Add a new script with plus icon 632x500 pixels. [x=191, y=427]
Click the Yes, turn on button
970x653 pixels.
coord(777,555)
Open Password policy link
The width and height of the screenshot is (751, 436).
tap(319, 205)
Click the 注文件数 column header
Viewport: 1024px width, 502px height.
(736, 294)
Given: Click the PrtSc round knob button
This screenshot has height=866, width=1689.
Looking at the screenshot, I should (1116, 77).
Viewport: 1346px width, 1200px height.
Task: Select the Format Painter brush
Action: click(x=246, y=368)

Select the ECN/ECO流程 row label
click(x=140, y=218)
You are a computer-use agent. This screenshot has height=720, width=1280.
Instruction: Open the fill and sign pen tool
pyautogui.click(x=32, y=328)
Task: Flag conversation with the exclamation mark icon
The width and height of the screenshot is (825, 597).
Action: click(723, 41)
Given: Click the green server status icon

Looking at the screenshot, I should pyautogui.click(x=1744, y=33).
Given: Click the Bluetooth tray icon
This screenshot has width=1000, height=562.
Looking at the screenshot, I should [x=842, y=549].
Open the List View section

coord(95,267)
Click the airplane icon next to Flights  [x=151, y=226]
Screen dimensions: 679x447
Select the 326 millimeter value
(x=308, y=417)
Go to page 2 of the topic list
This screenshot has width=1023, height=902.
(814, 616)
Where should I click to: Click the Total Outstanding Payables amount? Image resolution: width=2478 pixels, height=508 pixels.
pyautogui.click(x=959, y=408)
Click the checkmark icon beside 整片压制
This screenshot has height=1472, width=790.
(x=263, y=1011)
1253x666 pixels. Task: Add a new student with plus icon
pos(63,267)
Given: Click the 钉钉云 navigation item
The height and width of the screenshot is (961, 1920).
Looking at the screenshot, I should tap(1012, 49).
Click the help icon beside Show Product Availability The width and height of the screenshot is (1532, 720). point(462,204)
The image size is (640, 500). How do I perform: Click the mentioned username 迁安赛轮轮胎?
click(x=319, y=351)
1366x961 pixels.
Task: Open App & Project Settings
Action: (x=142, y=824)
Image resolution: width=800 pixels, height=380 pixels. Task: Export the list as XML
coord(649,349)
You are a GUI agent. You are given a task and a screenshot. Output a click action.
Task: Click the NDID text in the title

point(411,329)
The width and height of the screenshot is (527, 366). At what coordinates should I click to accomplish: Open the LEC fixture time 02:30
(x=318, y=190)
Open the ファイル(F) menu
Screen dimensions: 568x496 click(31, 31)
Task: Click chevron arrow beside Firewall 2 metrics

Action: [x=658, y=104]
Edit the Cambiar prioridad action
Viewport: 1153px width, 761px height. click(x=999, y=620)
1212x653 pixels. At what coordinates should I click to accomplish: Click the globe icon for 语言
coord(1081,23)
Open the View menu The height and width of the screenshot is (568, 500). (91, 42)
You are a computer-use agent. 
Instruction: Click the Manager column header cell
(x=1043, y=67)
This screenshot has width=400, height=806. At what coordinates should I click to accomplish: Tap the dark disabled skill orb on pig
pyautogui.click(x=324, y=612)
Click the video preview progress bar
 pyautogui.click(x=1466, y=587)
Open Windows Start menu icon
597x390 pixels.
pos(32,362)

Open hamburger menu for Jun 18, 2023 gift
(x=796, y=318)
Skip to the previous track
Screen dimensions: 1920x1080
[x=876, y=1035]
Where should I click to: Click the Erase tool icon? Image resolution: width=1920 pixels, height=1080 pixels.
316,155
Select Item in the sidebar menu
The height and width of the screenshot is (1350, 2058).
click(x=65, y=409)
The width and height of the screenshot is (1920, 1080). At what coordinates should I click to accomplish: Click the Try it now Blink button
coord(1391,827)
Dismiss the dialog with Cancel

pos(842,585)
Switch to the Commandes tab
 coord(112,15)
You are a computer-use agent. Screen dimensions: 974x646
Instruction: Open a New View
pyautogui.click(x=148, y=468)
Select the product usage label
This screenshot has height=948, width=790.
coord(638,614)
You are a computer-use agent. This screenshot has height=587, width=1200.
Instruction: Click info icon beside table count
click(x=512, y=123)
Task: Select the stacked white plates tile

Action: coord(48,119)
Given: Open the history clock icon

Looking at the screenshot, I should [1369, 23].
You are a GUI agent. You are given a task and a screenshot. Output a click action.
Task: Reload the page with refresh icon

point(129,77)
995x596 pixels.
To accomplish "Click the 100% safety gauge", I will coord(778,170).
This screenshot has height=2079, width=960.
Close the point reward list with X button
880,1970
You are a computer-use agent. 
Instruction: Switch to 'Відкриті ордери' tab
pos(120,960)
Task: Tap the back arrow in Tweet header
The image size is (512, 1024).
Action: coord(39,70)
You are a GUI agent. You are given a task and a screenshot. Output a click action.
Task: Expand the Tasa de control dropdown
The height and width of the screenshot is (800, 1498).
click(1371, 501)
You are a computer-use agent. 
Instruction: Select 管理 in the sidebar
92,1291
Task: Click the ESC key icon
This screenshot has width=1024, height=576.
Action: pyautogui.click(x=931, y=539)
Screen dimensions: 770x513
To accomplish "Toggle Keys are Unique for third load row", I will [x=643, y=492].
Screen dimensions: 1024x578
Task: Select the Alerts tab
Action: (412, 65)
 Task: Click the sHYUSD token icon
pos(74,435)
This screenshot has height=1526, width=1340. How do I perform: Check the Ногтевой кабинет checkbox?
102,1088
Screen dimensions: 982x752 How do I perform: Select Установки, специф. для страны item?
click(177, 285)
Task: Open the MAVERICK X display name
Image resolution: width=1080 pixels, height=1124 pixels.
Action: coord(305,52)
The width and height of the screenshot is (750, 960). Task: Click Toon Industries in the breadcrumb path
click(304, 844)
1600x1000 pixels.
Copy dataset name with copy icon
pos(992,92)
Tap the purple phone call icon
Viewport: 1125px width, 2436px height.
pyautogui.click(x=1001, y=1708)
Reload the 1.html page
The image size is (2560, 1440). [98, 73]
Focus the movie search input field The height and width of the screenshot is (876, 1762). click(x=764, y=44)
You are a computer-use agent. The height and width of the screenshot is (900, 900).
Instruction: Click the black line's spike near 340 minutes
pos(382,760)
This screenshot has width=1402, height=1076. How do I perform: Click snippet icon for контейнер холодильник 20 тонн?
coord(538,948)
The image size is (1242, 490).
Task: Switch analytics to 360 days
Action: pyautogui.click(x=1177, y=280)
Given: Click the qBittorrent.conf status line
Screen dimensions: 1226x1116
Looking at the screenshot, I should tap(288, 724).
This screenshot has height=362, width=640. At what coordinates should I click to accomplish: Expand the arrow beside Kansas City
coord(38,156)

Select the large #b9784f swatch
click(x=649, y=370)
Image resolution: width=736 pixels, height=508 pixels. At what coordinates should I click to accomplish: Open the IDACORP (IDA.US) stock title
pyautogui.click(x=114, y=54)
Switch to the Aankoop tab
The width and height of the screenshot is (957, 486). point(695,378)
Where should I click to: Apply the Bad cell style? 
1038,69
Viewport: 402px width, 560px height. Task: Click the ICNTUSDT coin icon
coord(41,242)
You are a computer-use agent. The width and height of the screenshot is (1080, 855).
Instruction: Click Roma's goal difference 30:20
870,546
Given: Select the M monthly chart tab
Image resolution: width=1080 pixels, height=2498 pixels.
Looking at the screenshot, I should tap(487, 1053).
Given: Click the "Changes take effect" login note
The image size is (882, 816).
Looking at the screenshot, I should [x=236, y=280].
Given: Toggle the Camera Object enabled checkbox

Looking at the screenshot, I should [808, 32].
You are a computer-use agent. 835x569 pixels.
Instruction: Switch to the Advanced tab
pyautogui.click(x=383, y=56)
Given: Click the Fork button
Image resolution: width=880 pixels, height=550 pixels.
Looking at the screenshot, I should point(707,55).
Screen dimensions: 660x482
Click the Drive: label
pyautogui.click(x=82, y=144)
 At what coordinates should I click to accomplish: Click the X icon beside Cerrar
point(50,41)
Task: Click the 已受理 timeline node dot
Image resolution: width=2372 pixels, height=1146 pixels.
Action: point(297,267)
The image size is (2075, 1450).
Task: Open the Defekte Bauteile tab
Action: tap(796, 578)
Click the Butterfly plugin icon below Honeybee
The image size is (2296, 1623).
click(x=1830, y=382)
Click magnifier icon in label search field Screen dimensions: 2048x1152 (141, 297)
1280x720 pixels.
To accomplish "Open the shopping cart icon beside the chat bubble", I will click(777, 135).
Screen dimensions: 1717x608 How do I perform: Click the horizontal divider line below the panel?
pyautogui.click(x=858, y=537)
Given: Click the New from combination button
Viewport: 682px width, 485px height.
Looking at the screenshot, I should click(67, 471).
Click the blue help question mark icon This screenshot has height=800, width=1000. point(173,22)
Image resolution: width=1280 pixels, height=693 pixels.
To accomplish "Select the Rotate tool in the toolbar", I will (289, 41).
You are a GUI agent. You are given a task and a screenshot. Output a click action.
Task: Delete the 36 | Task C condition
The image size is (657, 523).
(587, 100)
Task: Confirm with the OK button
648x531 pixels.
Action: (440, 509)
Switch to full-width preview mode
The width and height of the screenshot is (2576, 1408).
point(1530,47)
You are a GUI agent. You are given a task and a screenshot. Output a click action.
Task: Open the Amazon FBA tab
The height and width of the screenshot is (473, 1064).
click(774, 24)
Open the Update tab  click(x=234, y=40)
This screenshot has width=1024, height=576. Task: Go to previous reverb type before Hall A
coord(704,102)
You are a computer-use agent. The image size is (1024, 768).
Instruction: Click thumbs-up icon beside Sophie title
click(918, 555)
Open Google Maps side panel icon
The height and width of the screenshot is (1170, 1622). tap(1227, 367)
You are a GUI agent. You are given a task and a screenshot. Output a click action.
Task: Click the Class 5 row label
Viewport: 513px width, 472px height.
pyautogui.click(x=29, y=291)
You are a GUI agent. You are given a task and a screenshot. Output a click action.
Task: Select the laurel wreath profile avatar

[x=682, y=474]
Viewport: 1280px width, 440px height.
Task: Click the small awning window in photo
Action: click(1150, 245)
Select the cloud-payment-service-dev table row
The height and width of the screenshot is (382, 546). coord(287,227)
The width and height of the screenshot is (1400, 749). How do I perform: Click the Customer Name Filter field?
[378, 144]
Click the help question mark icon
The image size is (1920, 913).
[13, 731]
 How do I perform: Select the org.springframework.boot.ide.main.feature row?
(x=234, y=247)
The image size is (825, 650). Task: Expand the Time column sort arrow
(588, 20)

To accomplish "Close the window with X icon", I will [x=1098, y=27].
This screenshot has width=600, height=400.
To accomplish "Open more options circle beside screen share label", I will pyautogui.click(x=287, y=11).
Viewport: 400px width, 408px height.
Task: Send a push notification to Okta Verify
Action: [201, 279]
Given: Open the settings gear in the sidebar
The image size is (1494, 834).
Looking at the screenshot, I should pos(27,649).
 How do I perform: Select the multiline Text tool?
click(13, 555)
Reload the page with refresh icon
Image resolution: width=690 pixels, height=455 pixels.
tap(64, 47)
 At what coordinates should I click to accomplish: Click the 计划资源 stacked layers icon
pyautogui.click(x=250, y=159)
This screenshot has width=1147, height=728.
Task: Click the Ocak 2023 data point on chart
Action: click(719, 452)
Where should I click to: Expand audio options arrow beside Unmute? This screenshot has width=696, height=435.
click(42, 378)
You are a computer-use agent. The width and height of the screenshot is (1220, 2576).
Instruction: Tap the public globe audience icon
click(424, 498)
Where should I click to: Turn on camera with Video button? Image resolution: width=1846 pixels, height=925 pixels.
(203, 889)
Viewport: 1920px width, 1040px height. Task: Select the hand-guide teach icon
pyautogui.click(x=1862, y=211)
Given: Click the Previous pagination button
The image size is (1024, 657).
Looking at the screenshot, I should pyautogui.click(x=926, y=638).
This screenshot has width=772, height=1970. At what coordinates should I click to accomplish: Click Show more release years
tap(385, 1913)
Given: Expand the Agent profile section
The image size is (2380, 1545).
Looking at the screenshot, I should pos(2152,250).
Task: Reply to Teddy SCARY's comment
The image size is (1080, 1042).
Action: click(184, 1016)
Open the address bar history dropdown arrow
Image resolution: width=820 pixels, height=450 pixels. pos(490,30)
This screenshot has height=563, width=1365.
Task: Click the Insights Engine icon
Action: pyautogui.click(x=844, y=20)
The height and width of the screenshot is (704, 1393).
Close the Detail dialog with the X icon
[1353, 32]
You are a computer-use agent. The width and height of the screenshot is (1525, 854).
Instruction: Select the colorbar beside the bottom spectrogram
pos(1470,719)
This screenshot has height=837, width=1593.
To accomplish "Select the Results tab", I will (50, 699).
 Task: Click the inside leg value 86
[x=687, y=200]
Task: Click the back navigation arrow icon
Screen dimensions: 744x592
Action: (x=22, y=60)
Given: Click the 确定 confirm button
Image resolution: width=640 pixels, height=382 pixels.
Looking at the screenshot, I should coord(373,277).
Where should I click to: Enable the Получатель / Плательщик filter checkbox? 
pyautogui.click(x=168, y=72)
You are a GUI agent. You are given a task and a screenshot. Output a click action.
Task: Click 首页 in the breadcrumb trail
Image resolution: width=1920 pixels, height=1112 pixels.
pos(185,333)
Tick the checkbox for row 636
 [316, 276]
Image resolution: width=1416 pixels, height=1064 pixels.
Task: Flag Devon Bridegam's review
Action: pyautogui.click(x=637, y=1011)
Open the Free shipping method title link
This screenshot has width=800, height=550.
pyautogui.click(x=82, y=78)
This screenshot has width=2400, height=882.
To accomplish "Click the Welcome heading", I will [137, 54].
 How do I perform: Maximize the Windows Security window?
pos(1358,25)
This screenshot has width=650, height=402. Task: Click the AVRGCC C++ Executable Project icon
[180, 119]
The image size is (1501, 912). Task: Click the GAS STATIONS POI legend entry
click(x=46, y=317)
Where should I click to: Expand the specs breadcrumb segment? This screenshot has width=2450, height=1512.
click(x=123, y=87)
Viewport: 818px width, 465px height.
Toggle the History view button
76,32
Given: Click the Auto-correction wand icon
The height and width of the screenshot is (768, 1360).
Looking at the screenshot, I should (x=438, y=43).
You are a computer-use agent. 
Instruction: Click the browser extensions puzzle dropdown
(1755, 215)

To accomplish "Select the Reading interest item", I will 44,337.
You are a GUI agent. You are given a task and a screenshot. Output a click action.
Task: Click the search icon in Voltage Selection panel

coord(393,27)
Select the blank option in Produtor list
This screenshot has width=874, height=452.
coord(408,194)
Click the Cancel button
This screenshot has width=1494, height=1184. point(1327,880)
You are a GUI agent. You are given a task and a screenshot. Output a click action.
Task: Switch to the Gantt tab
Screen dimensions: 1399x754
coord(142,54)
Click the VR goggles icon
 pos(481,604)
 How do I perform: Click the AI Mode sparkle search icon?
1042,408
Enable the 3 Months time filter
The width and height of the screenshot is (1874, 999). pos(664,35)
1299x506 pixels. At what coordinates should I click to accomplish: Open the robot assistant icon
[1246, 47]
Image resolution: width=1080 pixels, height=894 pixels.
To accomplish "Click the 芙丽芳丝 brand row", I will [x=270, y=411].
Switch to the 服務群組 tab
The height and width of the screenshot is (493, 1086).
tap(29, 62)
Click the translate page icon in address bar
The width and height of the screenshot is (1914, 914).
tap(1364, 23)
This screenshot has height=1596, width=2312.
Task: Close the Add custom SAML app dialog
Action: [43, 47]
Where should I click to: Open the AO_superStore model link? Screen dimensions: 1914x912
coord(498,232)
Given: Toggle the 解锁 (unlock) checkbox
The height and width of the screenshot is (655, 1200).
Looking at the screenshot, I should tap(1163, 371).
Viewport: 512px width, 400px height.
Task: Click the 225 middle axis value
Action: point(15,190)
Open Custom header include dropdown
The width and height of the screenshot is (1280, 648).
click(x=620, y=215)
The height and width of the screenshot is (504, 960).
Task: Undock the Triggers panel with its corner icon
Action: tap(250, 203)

◆ **WHAT TO DO**: Reproduce the lines of the material verbatim, starting at the line that contains "the org.springframework.boot.ide.main.feature row?" and ending at the line that contains "will [x=1098, y=27].", with both of those lines included.

◆ **EXERCISE RESPONSE**:
 How do I perform: Select the org.springframework.boot.ide.main.feature row?
(x=234, y=247)
The image size is (825, 650). Task: Expand the Time column sort arrow
(588, 20)

To accomplish "Close the window with X icon", I will [x=1098, y=27].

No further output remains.